2. **I plugged in each value of $n$:**
* For $n=0$: $x_0 = \frac{19}{3} + \frac{2}{3}\left(-\frac{1}{2}\right)^0 = \frac{19}{3} + \frac{2}{3}(1) = \frac{21}{3} = 7$. (Matches!)
* For $n=1$: $x_1 = \frac{19}{3} + \frac{2}{3}\left(-\frac{1}{2}\right)^1 = \frac{19}{3} - \frac{1}{3} = \frac{18}{3} = 6$. (Matches!)
* For $n=2$: $x_2 = \frac{19}{3} + \frac{2}{3}\left(-\frac{1}{2}\right)^2 = \frac{19}{3} + \frac{2}{3}\left(\frac{1}{4}\right) = \frac{19}{3} + \frac{1}{6} = \frac{38}{6} + \frac{1}{6} = \frac{39}{6} = 6.5$. (Matches!)
* For $n=3$: $x_3 = \frac{19}{3} + \frac{2}{3}\left(-\frac{1}{2}\right)^3 = \frac{19}{3} + \frac{2}{3}\left(-\frac{1}{8}\right) = \frac{19}{3} - \frac{1}{12} = \frac{76}{12} - \frac{1}{12} = \frac{75}{12} = 6.25$. (Matches!)
* For $n=4$: $x_4 = \frac{19}{3} + \frac{2}{3}\left(-\frac{1}{2}\right)^4 = \frac{19}{3} + \frac{2}{3}\left(\frac{1}{16}\right) = \frac{19}{3} + \frac{1}{24} = \frac{152}{24} + \frac{1}{24} = \frac{153}{24} = 6.375$. (Matches!)
* For $n=5$: $x_5 = \frac{19}{3} + \frac{2}{3}\left(-\frac{1}{2}\right)^5 = \frac{19}{3} + \frac{2}{3}\left(-\frac{1}{32}\right) = \frac{19}{3} - \frac{1}{48} = \frac{304}{48} - \frac{1}{48} = \frac{303}{48} = 6.3125$. (Matches!)
The formula works perfectly!
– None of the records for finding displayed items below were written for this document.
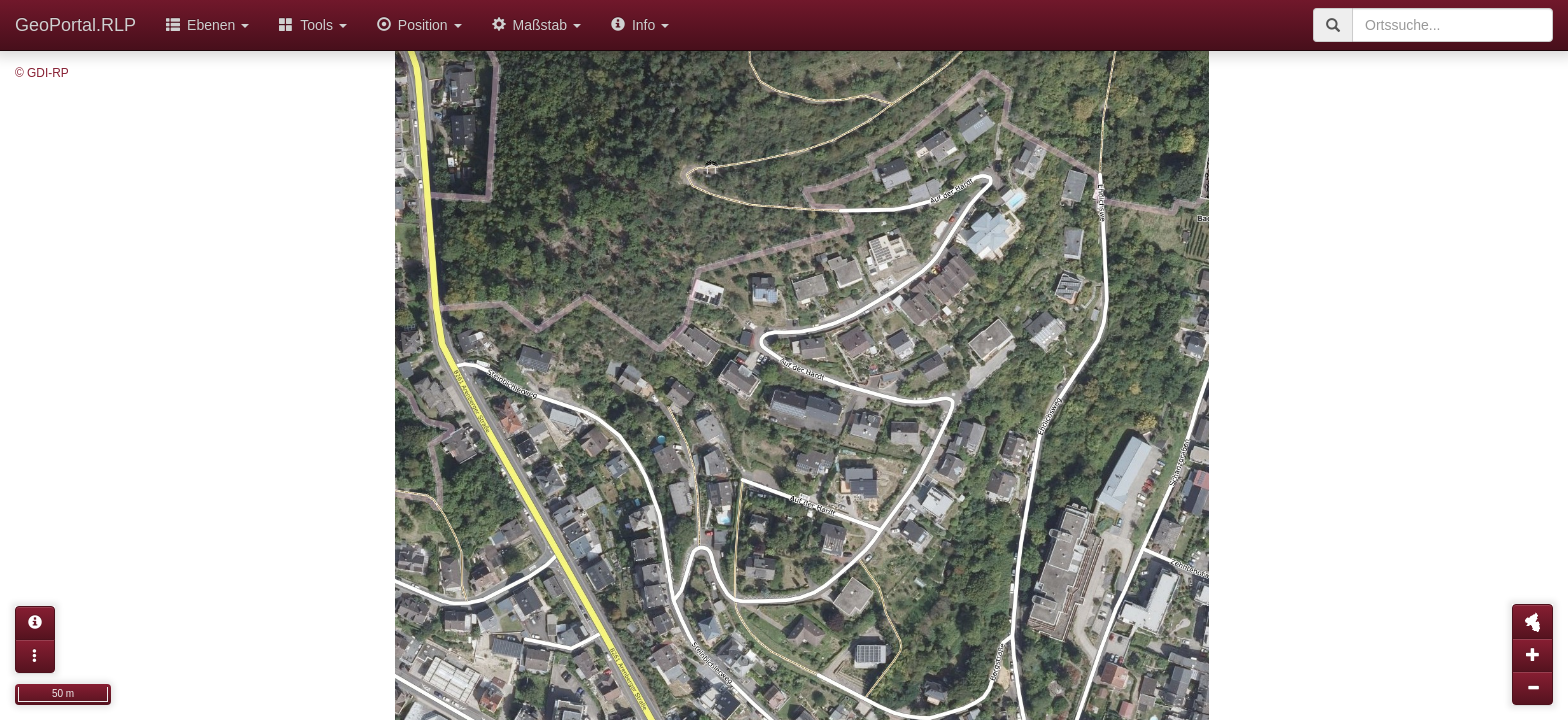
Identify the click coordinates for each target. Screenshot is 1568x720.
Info (640, 25)
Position (419, 25)
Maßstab (536, 25)
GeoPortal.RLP (75, 25)
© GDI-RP (42, 73)
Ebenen (207, 25)
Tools (313, 25)
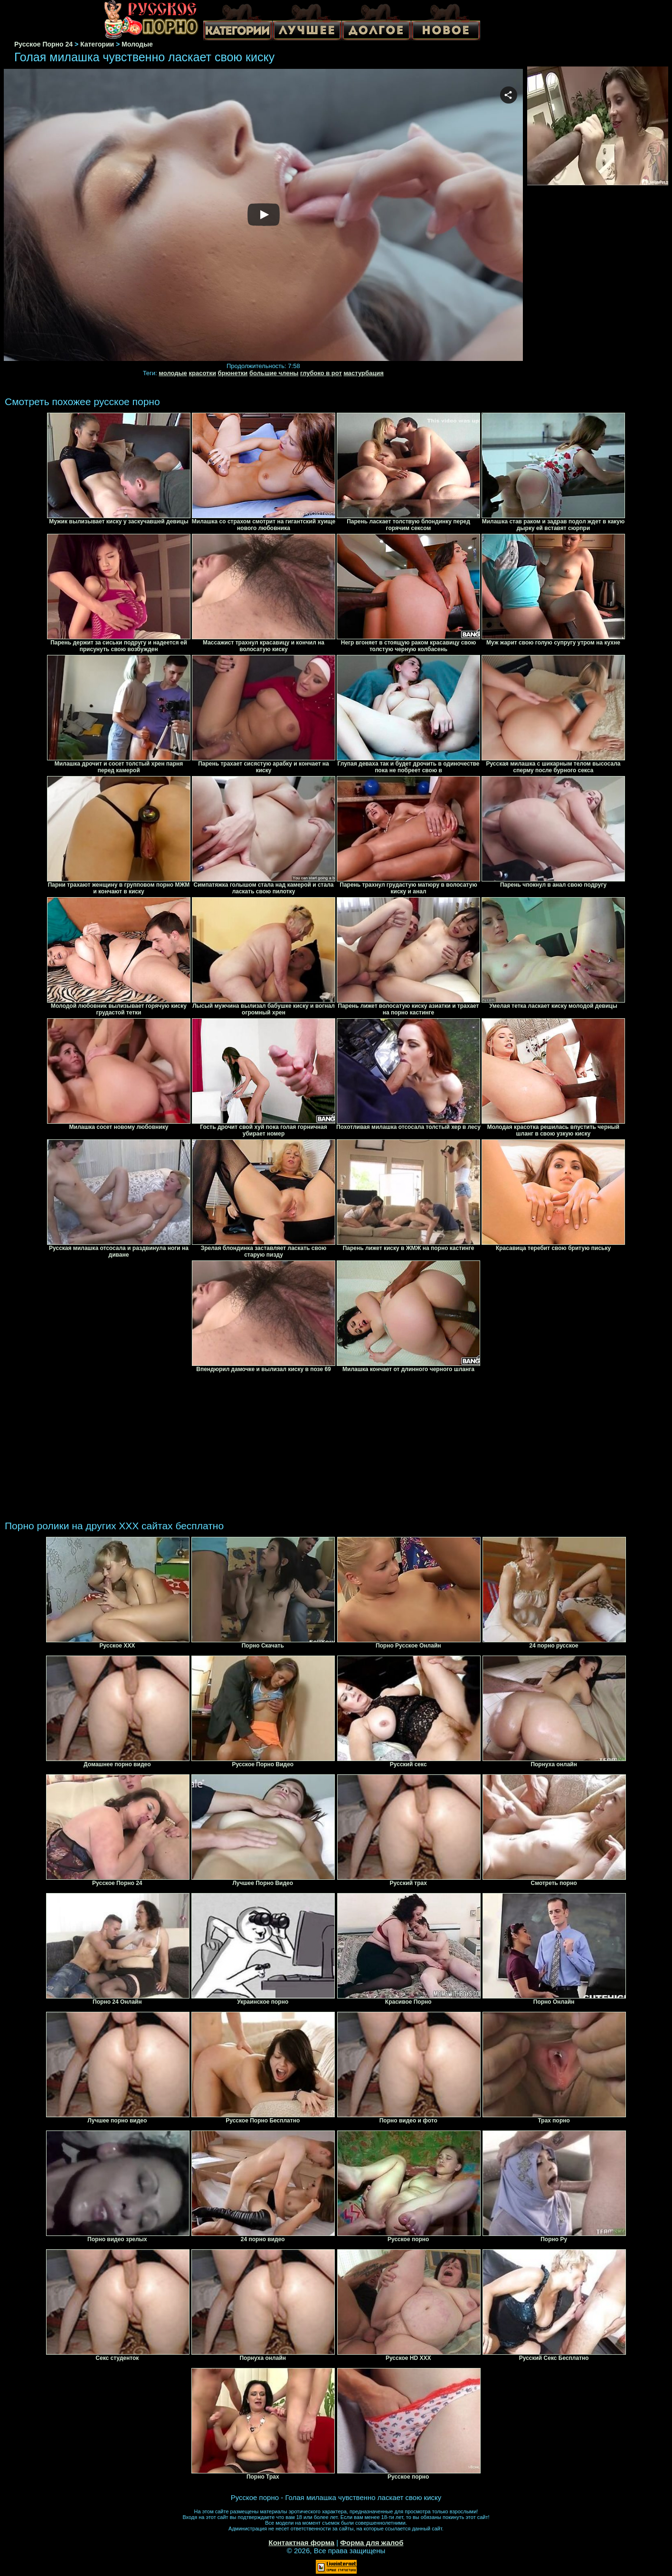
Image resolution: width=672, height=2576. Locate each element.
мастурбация (363, 373)
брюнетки (233, 373)
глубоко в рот (321, 373)
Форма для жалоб (371, 2542)
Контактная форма (301, 2542)
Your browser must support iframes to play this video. (263, 215)
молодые (173, 373)
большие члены (273, 373)
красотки (202, 373)
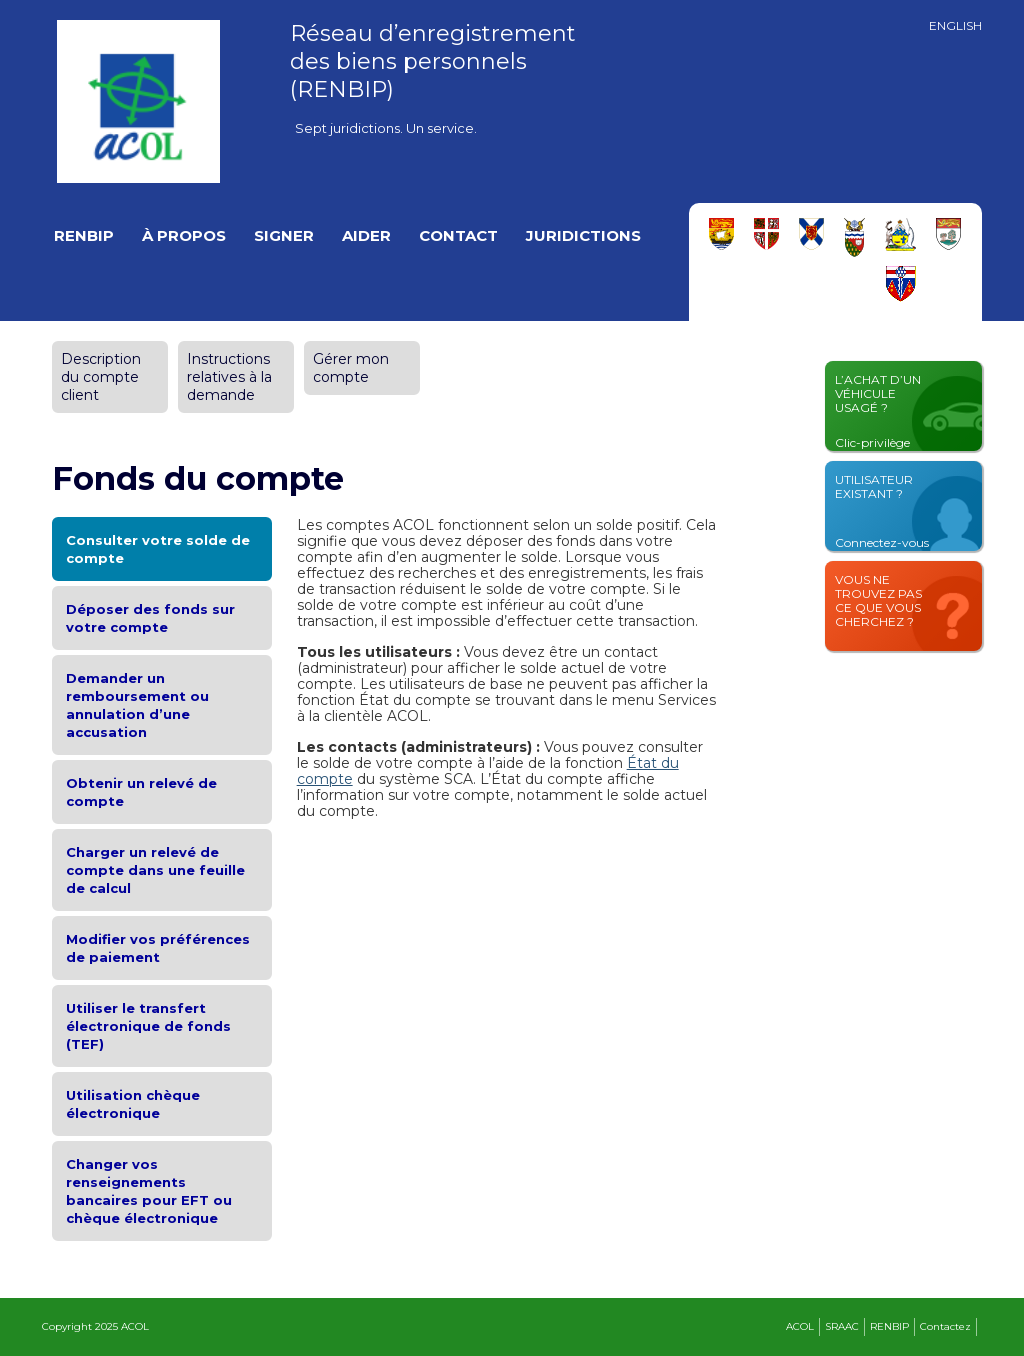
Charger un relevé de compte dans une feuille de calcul (155, 870)
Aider (366, 236)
It's like a magic shortcut for finding any sleep value without going step-by-step.

**Part c: Finding the limit**

1. **What does "limit" mean?** It means, what number do my sleep hours get super, super close to if I keep following this pattern for a *very* long time (like, forever!)?

2. **I used the explicit formula to figure this out:** $x_n = \frac{19}{3} + \frac{2}{3}\left(-\frac{1}{2}\right)^n$.
* Look at the part $\left(-\frac{1}{2}\right)^n$. When you multiply a fraction like $-\frac{1}{2}$ by itself many, many times (like $n$ times), the number gets smaller and smaller, closer and closer to zero.
* For example: $(-\frac{1}{2})^1 = -0.5$, $(-\frac{1}{2})^2 = 0.25$, $(-\frac{1}{2})^3 = -0.125$, $(-\frac{1}{2})^4 = 0.0625$... See how it's getting closer to zero?
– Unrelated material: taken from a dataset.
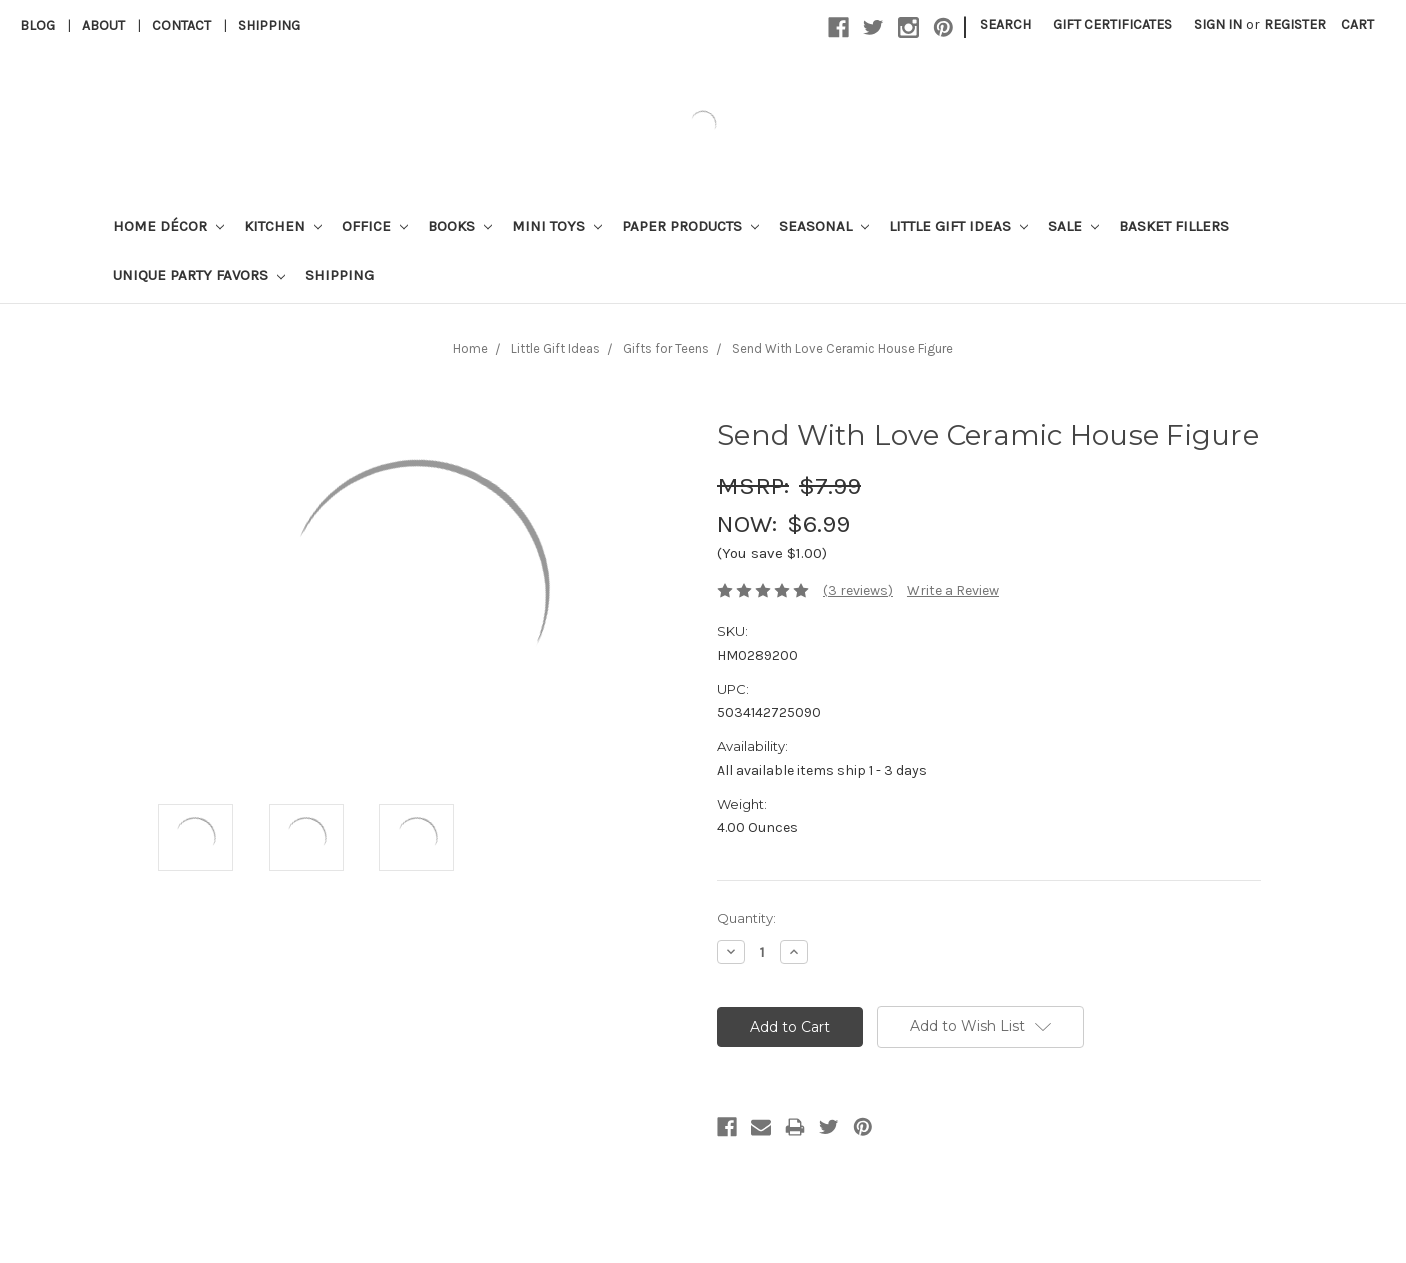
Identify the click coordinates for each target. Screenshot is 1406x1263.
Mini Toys (557, 226)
3. **So, as $n$ gets super big, the $\left(-\frac{1}{2}\right)^n$ part basically disappears and becomes 0.**
* That means the formula becomes: $x_n \approx \frac{19}{3} + \frac{2}{3}(0)$.
* Which is just $x_n \approx \frac{19}{3}$.

4. **So the limit is $\frac{19}{3}$ hours.** This means that even with the oversleeping and undersleeping, my sleep hours will eventually settle down and average out to about $6.33$ hours per night! That's cool!